Re: Removal of "run_duration" and its impact on orphaned tasks

Posted by Bolke de Bruin <bd...@gmail.com>.
Is this all with celery? Afaik Lyft runs with celery? Also if I remember correctly the Google guys had a fix for this but that hasn't been upstreamed yet?

With celery task do get "lost" after a while with a certain setting (on a phone so don't have it handy, we do set a higher default) 

Can you check when those tasks got into "scheduled" and what the time difference is with "now"?

B.

Sent from my iPhone

> On 31 Jul 2019, at 20:56, James Meickle <jm...@quantopian.com.invalid> wrote:
> 
> Ash:
> 
> We definitely don't run thousands of tasks. Looks like it's closer to 300
> per execution date (and then retries), if I'm using the TI browser right.
> 
> In my case, I found 21 tasks in "scheduled" state after 1 day of not
> restarting. One of our hourly "canary" DAGs got included in the pile-up -
> so it didn't run that hour as expected, so I got paged. (But it wasn't just
> canary tasks, the other 20 tasks were all real and important workflows that
> were not getting scheduled.)
> 
> If we do change the scheduler to have a "cleanup" step within the loop
> instead of pre/post loop, I'd suggest we should:
> - Make the time between cleanups a configurable parameter
> - Log what cleanup steps are being taken and how long they take
> - Add new statsd metrics around cleanups (like "number of orphans reset"),
> to help us understand when and why this happens
> 
> 
> 
>> On Wed, Jul 31, 2019 at 1:25 PM Tao Feng <fe...@gmail.com> wrote:
>> 
>> Late in the game as I was't aware of `run_duration` option been removed.
>> But just want to point out that Lyft also did very similar with James'
>> setup that we run the scheduler in a fix internal instead of infinite loop
>> and let the runit/supervisor to restart the scheduler process.
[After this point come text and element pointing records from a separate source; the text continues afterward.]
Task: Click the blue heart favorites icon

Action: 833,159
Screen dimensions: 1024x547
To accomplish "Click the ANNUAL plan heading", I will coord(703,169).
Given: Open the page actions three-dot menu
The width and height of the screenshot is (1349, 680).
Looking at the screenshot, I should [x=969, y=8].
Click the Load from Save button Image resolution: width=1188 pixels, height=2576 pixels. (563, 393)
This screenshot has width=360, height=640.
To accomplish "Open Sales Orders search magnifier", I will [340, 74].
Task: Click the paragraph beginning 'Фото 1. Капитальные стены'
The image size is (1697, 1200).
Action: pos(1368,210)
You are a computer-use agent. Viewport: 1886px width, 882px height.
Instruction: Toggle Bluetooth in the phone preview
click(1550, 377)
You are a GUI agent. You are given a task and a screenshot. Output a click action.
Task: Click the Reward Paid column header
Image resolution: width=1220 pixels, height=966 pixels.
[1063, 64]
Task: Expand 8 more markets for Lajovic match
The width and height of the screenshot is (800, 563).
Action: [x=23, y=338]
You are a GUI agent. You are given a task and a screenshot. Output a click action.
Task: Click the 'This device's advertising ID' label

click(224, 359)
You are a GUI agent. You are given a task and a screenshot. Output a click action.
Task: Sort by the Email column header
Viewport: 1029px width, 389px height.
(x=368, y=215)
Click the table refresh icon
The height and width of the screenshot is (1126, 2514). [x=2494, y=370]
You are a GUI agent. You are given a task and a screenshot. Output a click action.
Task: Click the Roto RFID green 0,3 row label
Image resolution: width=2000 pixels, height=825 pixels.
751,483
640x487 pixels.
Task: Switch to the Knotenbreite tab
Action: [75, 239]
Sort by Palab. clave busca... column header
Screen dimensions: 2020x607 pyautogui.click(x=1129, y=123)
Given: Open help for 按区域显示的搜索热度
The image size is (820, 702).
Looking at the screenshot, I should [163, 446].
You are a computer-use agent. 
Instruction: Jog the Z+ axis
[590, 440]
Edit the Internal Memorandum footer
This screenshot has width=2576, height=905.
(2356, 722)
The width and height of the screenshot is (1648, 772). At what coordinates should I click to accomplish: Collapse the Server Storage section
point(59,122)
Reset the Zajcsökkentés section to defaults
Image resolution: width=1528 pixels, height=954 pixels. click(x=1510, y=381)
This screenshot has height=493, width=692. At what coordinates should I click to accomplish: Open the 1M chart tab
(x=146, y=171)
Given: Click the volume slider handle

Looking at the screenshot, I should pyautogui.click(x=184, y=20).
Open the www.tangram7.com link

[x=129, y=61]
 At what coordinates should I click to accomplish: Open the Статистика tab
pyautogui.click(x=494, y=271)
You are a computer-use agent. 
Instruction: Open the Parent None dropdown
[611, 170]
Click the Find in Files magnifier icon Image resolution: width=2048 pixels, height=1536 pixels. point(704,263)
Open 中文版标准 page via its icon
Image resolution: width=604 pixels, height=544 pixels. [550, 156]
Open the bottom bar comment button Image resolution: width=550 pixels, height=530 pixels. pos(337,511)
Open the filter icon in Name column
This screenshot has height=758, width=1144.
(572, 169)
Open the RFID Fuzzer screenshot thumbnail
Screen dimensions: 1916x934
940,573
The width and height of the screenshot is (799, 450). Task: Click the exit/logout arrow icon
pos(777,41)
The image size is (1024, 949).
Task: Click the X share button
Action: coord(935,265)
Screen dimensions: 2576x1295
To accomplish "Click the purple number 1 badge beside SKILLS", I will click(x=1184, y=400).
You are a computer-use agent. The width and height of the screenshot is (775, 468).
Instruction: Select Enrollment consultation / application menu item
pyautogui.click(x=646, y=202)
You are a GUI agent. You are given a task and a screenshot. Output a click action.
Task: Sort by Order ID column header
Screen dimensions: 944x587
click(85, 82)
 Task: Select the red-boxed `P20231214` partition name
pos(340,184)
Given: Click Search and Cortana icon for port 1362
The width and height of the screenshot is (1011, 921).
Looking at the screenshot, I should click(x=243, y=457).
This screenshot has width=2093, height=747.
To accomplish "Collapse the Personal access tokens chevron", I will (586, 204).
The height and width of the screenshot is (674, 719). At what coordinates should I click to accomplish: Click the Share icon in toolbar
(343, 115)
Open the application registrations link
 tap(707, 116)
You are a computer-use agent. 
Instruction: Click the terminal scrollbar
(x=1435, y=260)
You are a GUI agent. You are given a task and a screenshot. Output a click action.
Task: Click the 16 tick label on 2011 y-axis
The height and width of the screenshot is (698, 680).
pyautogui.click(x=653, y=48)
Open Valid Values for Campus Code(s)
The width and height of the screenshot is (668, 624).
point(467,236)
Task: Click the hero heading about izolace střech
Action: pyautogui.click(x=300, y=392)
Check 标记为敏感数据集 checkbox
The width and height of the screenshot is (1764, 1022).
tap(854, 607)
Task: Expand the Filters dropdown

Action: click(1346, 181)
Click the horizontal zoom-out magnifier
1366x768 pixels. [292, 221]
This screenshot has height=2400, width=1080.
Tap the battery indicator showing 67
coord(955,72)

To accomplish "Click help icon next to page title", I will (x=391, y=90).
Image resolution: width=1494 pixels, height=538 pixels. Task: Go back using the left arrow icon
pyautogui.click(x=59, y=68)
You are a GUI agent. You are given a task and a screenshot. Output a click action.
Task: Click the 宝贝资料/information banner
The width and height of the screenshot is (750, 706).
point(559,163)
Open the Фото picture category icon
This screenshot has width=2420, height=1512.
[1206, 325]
This is to
>> solve: 1. orphaned tasks not getting clean up successfully when it runs on
>> infinite loop; 2. Make sure stale / deleted DAG will get clean up(
>> 
>> https://github.com/apache/airflow/blob/master/airflow/jobs/scheduler_job.py#L1438
>> ?
>> <https://github.com/apache/airflow/blob/master/airflow/jobs/scheduler_job.py#L1438?>
>> )
>> properly.
>> 
>> I think if it goes with removing this option and let scheduler runs in an
>> infinite loop, we need to change the schedule loop to handle the clean up
>> process if it hasn't been done.
>> 
>>> On Wed, Jul 31, 2019 at 10:10 AM Ash Berlin-Taylor <as...@apache.org> wrote:
>>> 
>>> Thanks for testing this out James, shame to discover we still have
>>> problems in that area. Do you have an idea of how many tasks per day we
>> are
>>> talking about here?
>>> 
>>> Your cluster schedules quite a large number of tasks over the day (in the
>>> 1k-10k range?) right?
>>> 
>>> I'd say whatever causes a task to become orphaned _while_ the scheduler
>> is
>>> still running is the actual bug, and running the orphan detection more
>>> often may just be replacing one patch (the run duration) with another one
>>> (running the orphan detection more than at start up).
>>> 
>>> -ash
>>> 
>>>> On 31 Jul 2019, at 16:43, James Meickle <jmeickle@quantopian.com
>> .INVALID>
>>> wrote:
>>>> 
>>>> In my testing of 1.10.4rc3, I discovered that we were getting hit by a
>>>> process leak bug (which Ash has since fixed in 1.10.4rc4). This process
>>>> leak was minimal impact for most users, but was exacerbated in our case
>>> by
>>>> using "run_duration" to restart the scheduler every 10 minutes.
>>>> 
>>>> To mitigate that issue while remaining on the RC, we removed the use of
>>>> "run_duration", since it is deprecated as of master anyways:
>>>> 
>>> 
>> https://github.com/apache/airflow/blob/master/UPDATING.md#remove-run_duration
>>>> 
>>>> Unfortunately, testing on our cluster (1.10.4rc3 plus no
>> "run_duration")
>>>> has revealed that while the process leak issue was mitigated, that
>> we're
>>>> now facing issues with orphaned tasks. These tasks are marked as
>>>> "scheduled" by the scheduler, but _not_ successfully queued in Celery
>>> even
>>>> after multiple scheduler loops. Around ~24h after last restart, we
>> start
>>>> having enough stuck tasks that the system starts paging and requires a
>>>> manual restart.
>>>> 
>>>> Rather than generic "scheduler instability", this specific issue was
>> one
>>> of
>>>> the reasons why we'd originally added the scheduler restart. But it
>>> appears
>>>> that on master, the orphaned task detection code still only runs on
>>>> scheduler start despite removing "run_duration":
>>>> 
>>> 
>> https://github.com/apache/airflow/blob/master/airflow/jobs/scheduler_job.py#L1328
>>>> 
>>>> Rather than immediately filing an issue I wanted to inquire a bit more
>>>> about why this orphan detection code is only run on scheduler start,
>>>> whether it would be safe to send in a PR to run it more often (maybe a
>>>> tunable parameter?), and if there's some other configuration issue with
>>>> Celery (in our case, backed by AWS Elasticache) that would cause us to
>>> see
>>>> orphaned tasks frequently.
>>> 
>>> 
>> 

Re: Removal of "run_duration" and its impact on orphaned tasks

Posted by James Meickle <jm...@quantopian.com.INVALID>.
Ash:

We definitely don't run thousands of tasks. Looks like it's closer to 300
per execution date (and then retries), if I'm using the TI browser right.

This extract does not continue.